---------- DATA EXTRACT ----------

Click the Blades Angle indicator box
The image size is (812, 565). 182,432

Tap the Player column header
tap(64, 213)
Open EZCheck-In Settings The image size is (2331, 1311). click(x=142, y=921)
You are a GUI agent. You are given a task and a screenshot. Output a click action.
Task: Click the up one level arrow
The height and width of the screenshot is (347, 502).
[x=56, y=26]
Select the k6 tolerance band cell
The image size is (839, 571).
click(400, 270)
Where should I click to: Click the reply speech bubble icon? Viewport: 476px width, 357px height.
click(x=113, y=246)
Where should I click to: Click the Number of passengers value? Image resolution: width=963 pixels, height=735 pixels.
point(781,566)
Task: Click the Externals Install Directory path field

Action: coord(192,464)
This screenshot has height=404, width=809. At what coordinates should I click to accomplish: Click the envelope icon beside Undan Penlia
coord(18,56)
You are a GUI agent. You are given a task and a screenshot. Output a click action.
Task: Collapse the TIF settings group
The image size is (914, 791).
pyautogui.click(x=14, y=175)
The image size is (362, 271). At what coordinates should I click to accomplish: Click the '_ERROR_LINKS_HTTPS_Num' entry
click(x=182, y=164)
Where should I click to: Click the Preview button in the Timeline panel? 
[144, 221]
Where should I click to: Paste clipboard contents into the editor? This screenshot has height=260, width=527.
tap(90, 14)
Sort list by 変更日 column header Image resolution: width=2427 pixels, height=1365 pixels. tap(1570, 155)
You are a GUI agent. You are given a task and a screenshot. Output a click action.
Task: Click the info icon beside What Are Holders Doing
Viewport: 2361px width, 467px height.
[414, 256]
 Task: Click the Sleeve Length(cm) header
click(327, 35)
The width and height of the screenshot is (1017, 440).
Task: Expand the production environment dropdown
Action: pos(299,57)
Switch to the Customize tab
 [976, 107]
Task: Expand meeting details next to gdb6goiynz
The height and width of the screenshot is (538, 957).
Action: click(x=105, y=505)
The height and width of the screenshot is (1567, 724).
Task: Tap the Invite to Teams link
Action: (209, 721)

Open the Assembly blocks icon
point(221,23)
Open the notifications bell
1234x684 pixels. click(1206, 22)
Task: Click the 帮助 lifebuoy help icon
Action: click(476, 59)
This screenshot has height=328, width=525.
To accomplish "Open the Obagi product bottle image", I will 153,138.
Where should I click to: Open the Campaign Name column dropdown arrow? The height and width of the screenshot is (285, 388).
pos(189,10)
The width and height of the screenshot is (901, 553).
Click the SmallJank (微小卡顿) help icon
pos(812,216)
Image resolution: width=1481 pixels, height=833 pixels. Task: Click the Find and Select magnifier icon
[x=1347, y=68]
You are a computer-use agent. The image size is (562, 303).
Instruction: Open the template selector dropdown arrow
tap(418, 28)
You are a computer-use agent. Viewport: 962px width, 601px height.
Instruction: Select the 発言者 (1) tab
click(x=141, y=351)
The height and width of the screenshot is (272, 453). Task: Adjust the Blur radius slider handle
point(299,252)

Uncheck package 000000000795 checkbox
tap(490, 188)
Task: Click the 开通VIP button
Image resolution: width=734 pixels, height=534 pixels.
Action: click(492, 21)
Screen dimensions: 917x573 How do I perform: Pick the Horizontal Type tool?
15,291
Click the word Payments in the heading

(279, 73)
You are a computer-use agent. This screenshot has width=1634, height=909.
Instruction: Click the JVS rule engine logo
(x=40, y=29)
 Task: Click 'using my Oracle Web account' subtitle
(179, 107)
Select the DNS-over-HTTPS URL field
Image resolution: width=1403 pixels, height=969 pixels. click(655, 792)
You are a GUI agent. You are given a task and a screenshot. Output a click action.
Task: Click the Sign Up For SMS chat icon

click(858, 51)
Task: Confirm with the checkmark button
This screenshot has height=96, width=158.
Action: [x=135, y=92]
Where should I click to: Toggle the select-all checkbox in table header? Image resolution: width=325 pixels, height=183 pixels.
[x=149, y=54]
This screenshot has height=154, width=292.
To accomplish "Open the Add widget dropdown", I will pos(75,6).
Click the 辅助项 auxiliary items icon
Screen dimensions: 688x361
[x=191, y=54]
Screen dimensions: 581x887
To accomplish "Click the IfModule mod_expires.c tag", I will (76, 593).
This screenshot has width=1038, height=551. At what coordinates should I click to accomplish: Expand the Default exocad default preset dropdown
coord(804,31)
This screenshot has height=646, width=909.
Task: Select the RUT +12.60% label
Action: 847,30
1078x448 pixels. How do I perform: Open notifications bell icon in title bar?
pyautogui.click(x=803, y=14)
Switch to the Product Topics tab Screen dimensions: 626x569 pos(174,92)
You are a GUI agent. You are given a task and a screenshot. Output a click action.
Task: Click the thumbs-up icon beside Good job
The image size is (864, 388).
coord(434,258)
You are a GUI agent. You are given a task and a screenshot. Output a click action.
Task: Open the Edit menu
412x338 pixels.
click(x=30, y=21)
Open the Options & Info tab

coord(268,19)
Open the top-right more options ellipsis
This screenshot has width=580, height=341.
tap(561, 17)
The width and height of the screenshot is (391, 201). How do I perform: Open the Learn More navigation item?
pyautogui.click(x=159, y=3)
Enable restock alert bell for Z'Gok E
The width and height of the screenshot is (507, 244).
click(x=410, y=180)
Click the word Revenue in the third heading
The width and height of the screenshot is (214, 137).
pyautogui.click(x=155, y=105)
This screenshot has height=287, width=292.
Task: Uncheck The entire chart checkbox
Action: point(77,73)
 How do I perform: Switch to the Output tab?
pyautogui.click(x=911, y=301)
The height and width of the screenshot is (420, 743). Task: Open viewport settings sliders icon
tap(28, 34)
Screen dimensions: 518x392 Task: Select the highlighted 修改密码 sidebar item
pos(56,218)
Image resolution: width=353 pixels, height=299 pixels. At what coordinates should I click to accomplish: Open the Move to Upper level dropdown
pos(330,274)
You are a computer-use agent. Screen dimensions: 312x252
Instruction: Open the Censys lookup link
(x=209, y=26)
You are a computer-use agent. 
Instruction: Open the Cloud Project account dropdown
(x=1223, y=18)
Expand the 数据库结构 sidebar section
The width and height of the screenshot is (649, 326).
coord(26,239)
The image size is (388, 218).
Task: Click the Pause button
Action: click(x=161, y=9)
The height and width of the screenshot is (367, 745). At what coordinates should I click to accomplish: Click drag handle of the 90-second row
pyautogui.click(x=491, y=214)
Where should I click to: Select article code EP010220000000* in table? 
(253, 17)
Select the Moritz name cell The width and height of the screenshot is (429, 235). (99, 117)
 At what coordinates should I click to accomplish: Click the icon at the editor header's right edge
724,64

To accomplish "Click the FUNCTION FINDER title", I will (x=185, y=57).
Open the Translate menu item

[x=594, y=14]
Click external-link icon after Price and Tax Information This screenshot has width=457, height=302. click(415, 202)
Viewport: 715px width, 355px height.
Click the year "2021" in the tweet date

----------

WHAT IS BEING ASKED: Starting at the beginning of the records and ending at the line containing "Open EZCheck-In Settings", write those lines again with "Player" swapped for "Score" and everything else unchanged.

EXERCISE RESPONSE:
Click the Blades Angle indicator box
The image size is (812, 565). 182,432

Tap the Score column header
tap(64, 213)
Open EZCheck-In Settings The image size is (2331, 1311). click(x=142, y=921)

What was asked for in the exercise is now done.